- **Text section**:
|---|

Comparing Platforms for Teaching Online Music Lessons

This article about alternative platforms to Zoom for teaching online music lessons was written by Joanna Shiel. Joanna has 15 years of teaching experience under her belt. Since 2020, she’s taught exclusively online and runs her studio remotely. In her spare time, Joanna enjoys spending time in nature and taking long walks.

Frustrated with Zoom audio issues and trying to help students optimise their sound settings with every new update? If you teach music lessons online, Zoom’s not the only game out there.

Zoom seems to be the default voice-calling software these days. Sure, it’s a great program and a lot of effort has been made to make the platform friendlier for online music education, but it’s not for everybody.

Here are some top alternative platforms out there if you want to give another application a try for teaching online music lessons.

If you’re in a hurry, click here to jump straight to the side-by-side comparison.


RockOutLoud.Live was developed and launched in 2020 as a dedicated online platform specifically for music educators and students, with great sound being the priority.


There are many great things to say about RockOutLoud.Live, but my top reasons to like this platform are:

  • Easy setup. Just log in, and you’re pretty much ready to teach! 
  • The support is top-notch, with tutorial videos and a comprehensive user guide for students and parents. You can even request a live demo.
  • Playing duets is actually possible! (with a few caveats)

Pro Tip: Members of Vibrant Music Teaching get 30% off the first three months of RockOutLoud.Live with the member’s discount code. Not a member? You’re missing out on loads of discounts! Learn more and join today at vibrantmusicteaching.com.

|---|

- **Study material**:
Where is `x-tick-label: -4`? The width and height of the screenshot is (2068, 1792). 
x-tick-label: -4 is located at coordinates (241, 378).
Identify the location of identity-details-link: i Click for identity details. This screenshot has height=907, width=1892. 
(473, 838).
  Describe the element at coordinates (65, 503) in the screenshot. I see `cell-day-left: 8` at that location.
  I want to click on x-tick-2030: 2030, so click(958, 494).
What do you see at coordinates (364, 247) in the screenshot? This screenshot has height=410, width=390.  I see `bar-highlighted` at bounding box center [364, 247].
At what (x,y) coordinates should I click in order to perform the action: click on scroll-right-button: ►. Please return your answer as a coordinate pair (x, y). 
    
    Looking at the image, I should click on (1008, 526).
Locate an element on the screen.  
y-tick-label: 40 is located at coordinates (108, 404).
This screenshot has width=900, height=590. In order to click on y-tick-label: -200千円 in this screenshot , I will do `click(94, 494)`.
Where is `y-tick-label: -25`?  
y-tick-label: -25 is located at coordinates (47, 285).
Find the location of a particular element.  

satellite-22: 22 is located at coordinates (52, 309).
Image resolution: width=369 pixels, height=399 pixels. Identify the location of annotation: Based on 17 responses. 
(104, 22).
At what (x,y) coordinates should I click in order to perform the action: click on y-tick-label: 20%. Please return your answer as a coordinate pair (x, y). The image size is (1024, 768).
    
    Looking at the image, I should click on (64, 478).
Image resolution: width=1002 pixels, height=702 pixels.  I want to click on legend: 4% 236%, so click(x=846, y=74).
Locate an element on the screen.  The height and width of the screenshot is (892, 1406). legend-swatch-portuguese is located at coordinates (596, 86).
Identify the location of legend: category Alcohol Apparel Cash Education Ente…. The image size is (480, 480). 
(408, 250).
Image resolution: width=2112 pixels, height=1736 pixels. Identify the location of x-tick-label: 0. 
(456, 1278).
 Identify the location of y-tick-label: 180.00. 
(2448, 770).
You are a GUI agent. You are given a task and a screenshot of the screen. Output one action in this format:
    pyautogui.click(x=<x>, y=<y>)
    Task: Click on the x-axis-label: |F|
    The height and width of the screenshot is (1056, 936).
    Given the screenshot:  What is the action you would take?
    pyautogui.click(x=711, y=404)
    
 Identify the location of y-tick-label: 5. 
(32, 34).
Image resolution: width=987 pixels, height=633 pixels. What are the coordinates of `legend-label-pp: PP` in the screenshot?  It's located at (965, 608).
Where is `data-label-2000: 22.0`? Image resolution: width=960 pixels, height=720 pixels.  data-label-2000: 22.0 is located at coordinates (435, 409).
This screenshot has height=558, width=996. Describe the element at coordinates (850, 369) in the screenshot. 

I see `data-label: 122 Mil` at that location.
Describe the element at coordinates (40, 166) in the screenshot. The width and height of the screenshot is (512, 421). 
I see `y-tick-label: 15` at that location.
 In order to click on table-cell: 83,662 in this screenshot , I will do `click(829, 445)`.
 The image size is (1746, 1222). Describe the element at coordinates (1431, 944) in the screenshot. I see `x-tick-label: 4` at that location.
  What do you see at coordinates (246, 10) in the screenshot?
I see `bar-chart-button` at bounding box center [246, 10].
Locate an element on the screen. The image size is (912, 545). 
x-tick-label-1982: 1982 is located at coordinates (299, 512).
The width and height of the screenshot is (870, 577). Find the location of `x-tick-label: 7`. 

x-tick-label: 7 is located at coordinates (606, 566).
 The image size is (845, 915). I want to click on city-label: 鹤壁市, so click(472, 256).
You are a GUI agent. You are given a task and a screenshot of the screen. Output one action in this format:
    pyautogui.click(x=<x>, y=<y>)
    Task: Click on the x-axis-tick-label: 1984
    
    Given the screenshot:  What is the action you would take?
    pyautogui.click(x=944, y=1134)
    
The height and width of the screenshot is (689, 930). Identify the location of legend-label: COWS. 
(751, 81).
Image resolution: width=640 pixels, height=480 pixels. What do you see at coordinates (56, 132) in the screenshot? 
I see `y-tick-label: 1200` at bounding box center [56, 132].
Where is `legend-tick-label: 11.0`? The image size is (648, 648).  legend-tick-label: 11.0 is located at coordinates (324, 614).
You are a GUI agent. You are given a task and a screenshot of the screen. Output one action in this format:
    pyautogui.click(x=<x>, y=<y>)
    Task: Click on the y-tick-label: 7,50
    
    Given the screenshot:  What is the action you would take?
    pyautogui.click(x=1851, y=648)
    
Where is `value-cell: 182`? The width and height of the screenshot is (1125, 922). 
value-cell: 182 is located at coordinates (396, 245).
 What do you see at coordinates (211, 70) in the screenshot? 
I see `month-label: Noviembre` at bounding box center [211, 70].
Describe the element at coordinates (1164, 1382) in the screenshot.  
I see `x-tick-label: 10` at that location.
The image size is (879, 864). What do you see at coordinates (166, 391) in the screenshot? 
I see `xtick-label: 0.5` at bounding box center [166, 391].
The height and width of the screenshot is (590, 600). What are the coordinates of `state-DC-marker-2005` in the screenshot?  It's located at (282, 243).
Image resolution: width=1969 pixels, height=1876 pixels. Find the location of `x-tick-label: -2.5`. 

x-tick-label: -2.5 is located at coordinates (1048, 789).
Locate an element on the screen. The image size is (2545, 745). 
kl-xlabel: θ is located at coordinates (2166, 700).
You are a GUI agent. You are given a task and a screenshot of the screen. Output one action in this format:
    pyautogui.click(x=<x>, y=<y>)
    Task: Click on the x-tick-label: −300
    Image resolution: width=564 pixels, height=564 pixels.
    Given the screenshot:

|---|

- **What this exercise asks**:
(1) Answer these questions about the article on online music lesson platforms:
(a) How many years of teaching experience does Joanna Shiel have?
(b) In what year was RockOutLoud.Live developed and launched?
(c) What discount do members of Vibrant Music Teaching get on RockOutLoud.Live?
(2) Can you carry on the article about online music lesson platforms, starting after its final sentence?
The lines come from a source unrelated to the article.

- **Answers in order**:
(1)
(a) 15 years.
(b) 2020.
(c) 30% off the first three months, with the member's discount code.

(2)
As with any app or software, RockOutLoud.Live is not perfect. Here’s what I don’t like about it:

  • The design feels clunky and not as smooth as Zoom. My computer doesn’t seem to switch programs well or run as smoothly when I’m using the software.
  • You’ll have to create your own game tokens for screen games, as there isn’t a stamp function in the screen share space.
  • While duets are possible with two players, your student has to be prepared with headphones and a good internet connection.

Is RockOutLoud.Live for you?

If you’re a guitar or piano teacher looking for high quality sound and are a bit fed up with having to remind students to change their Zoom audio settings in every lesson, this platform might just be the perfect solution.

If you’re already familiar with Zoom, however, and you struggle with adjusting to new technology or don’t have the time to learn about a new program, you might be better off sticking with Zoom for now.

In the Vibrant Music Teaching printable library, more than 100 music teaching games have been tailored specifically for online teaching – with more being added every day! Enter your info below for a free copy of ‘Key Kites’ that you can play using Google Slides.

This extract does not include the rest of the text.